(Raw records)
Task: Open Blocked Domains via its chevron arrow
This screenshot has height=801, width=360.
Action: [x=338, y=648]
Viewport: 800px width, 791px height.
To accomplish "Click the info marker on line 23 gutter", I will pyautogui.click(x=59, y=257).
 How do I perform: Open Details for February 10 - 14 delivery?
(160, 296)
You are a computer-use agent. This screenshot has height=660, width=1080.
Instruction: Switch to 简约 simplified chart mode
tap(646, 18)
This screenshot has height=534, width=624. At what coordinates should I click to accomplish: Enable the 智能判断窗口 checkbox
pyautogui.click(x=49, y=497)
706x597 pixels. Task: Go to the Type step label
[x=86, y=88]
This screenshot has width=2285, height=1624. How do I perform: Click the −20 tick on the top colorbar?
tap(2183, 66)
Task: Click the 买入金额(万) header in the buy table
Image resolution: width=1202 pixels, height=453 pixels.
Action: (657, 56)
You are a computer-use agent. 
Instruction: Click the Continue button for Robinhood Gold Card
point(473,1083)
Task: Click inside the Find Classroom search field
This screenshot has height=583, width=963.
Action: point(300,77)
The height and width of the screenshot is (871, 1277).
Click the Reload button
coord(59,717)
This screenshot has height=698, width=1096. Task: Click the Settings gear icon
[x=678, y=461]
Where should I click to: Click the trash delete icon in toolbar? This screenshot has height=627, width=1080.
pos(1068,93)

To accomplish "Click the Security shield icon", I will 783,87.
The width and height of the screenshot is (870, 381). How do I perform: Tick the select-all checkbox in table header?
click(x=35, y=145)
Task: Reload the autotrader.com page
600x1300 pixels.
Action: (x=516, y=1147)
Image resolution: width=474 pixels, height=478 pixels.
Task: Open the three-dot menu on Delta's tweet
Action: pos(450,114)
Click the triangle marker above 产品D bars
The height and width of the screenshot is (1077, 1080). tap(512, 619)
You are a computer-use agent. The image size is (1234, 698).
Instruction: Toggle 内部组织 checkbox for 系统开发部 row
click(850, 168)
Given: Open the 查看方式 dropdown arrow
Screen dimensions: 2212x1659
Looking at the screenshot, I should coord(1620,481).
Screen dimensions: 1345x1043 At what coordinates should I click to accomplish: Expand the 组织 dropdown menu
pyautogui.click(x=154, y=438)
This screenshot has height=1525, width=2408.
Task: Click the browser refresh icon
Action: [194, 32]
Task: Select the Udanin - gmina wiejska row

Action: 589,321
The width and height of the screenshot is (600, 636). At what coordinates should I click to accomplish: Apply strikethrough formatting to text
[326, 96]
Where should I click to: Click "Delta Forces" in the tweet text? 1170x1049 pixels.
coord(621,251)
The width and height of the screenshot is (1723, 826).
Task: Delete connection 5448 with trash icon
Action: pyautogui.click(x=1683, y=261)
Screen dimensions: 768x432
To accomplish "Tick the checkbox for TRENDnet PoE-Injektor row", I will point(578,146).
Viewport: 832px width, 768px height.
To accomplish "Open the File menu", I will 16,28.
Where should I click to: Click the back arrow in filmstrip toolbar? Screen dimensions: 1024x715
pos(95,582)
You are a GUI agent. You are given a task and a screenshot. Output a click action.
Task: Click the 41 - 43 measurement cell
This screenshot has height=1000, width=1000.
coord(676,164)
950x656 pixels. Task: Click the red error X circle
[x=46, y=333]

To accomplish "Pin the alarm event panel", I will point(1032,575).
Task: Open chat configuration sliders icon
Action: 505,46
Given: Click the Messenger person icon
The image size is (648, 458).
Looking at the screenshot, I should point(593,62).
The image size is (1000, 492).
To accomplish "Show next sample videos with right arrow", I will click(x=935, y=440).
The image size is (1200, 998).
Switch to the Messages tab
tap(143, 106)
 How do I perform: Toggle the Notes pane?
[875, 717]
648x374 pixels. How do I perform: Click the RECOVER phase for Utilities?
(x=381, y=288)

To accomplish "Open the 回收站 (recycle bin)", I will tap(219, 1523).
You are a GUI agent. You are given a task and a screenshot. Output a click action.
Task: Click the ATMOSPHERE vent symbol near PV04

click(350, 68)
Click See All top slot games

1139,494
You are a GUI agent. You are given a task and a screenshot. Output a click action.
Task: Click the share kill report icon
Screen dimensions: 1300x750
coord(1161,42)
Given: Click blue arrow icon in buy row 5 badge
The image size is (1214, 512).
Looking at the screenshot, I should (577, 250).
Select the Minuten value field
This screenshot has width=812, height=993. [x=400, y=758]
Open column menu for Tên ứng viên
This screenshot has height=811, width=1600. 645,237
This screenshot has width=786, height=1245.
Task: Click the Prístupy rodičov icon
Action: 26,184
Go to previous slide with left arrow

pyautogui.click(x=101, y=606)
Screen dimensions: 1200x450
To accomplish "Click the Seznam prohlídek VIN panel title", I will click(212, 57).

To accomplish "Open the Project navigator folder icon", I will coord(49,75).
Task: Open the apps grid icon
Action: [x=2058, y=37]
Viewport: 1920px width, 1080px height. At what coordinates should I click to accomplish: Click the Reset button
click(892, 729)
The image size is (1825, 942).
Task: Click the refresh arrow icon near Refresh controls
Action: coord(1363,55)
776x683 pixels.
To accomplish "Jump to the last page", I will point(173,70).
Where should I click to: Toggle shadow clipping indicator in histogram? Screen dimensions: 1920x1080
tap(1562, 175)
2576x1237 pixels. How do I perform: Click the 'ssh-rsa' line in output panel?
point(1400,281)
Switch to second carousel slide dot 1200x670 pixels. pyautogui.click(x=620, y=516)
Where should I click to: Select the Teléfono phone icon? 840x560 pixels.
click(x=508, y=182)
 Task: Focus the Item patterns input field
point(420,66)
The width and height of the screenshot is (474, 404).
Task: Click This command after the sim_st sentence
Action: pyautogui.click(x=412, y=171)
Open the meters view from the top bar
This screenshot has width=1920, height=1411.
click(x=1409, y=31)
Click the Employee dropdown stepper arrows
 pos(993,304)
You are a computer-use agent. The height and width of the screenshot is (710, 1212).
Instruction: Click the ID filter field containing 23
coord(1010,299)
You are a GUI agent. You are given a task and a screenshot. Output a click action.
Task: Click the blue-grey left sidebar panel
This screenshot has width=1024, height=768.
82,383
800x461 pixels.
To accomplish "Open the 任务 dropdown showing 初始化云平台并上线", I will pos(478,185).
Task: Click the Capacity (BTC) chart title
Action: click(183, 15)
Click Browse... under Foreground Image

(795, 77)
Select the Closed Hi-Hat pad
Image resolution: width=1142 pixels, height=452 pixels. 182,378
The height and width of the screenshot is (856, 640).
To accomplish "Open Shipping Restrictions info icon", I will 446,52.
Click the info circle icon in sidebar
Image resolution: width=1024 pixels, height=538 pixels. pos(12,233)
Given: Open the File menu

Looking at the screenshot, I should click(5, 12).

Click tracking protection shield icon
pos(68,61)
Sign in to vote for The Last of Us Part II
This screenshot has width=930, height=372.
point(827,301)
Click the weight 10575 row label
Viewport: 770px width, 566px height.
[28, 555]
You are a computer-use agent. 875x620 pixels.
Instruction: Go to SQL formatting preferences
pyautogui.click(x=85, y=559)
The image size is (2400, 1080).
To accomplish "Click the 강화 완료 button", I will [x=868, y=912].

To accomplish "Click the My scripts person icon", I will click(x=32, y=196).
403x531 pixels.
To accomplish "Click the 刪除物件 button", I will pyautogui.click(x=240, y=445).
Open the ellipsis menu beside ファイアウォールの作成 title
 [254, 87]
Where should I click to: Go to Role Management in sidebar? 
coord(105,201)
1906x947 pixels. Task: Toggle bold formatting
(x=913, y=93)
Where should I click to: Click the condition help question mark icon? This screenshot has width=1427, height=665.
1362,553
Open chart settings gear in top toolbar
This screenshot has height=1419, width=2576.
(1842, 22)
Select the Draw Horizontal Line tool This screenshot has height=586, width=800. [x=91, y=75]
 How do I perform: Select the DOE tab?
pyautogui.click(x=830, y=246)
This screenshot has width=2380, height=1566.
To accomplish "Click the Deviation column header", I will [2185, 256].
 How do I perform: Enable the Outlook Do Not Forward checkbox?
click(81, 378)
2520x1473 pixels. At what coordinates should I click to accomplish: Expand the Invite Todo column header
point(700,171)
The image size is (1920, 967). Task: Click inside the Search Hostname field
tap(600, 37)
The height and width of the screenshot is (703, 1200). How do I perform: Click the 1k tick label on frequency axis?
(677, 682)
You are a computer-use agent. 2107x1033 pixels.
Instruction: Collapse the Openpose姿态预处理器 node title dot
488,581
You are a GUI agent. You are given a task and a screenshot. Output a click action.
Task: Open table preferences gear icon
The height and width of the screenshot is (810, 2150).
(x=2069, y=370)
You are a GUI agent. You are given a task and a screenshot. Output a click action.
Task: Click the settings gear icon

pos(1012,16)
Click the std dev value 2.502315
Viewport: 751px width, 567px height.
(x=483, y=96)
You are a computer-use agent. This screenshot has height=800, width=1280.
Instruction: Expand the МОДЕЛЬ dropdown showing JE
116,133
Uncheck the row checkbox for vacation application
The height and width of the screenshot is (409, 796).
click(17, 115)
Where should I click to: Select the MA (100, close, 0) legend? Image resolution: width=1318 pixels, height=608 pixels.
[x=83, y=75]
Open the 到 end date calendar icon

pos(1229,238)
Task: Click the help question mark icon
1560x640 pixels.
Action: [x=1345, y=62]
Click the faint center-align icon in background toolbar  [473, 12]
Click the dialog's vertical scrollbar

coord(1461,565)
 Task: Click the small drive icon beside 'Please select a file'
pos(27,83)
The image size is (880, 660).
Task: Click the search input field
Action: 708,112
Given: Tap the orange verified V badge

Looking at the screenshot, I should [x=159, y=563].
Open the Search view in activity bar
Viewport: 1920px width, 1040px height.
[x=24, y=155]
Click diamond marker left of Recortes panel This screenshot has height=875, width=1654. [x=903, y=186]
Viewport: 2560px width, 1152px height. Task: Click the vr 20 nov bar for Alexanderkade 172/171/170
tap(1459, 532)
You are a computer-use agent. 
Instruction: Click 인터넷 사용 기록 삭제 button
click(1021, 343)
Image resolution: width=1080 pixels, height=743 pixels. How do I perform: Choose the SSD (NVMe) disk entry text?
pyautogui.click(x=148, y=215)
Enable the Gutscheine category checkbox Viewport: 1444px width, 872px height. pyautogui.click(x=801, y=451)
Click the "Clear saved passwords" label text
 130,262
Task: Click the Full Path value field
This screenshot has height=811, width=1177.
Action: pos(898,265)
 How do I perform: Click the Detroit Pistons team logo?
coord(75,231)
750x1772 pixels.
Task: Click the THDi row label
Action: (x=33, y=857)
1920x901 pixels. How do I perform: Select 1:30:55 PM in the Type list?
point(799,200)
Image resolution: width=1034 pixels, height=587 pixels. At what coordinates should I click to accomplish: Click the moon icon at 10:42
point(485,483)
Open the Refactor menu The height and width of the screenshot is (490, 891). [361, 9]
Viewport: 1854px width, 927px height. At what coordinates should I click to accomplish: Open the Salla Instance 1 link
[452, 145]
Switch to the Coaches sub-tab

AIM —
Gather every line of the listing above that contains the word "beside". Case counts.

ANSWER TO THE EXERCISE —
Open the ellipsis menu beside ファイアウォールの作成 title
 Task: Click the small drive icon beside 'Please select a file'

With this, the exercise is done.